The idea of the Lord's favour being on one particular person, his family and eventually a nation is a little strange to someone who has grown up in an environment where God is equally available to all. With hindsight it's possible to know where this whole thing is going and when the word Israel pops up at the end of chapter for the first time the modern reader knows that this story is still going on today in some shape or form.

God is extravagant in what he gives to Abraham, Isaac and now Jacob, but he doesn't overwhelm them and they are always dependant on him. It's a slow process as we are now a couple of generations down from the original promise and all that seems to have happened is the accumulation of wives, slaves and livestock for Abraham's descendants.

And then we have this strange wrestling match where Jacob becomes one of the few people in the Bible before Jesus came who actually gets to meet with God in a real physical way. He's just as stubborn as he's always been and it costs him to extent of being crippled for the rest of his life.
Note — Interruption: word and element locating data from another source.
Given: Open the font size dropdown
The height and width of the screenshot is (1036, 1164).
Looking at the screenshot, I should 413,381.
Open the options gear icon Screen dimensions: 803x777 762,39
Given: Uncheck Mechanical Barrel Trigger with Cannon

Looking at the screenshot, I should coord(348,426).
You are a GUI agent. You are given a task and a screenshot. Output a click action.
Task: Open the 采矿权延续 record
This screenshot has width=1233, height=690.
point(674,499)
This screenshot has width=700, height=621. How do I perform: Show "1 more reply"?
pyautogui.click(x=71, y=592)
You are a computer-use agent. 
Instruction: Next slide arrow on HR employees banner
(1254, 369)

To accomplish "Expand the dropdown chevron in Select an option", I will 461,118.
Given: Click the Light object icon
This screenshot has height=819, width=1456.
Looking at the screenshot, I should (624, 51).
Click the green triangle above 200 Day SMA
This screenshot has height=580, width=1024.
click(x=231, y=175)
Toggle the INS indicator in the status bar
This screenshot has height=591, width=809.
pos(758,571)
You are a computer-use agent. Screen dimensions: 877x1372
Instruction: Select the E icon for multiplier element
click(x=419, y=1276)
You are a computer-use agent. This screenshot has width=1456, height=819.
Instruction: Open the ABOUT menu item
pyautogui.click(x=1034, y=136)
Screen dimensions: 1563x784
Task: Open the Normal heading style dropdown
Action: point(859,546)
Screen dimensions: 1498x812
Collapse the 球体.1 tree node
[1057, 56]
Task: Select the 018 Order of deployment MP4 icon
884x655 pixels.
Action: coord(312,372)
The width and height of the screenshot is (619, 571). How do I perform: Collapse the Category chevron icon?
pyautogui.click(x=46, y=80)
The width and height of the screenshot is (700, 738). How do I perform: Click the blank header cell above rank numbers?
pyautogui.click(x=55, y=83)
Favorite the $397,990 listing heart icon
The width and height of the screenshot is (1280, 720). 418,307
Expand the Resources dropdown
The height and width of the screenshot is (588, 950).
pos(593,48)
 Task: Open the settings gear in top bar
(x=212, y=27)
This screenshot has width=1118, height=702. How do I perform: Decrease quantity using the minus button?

This passage has again reminded me of how the Bible is written, not as a God's list of rules for living or a book of systematic theology, but a story of people and their interaction with him. As such it contains little bits of human activity and at times is even humorous. The scene where Laban is searching for his household gods which Rachel is sitting on brought a chuckle to my lips as I was reading it out. It seems that God is not just concerned with the big picture, but with the smaller less significant things of life.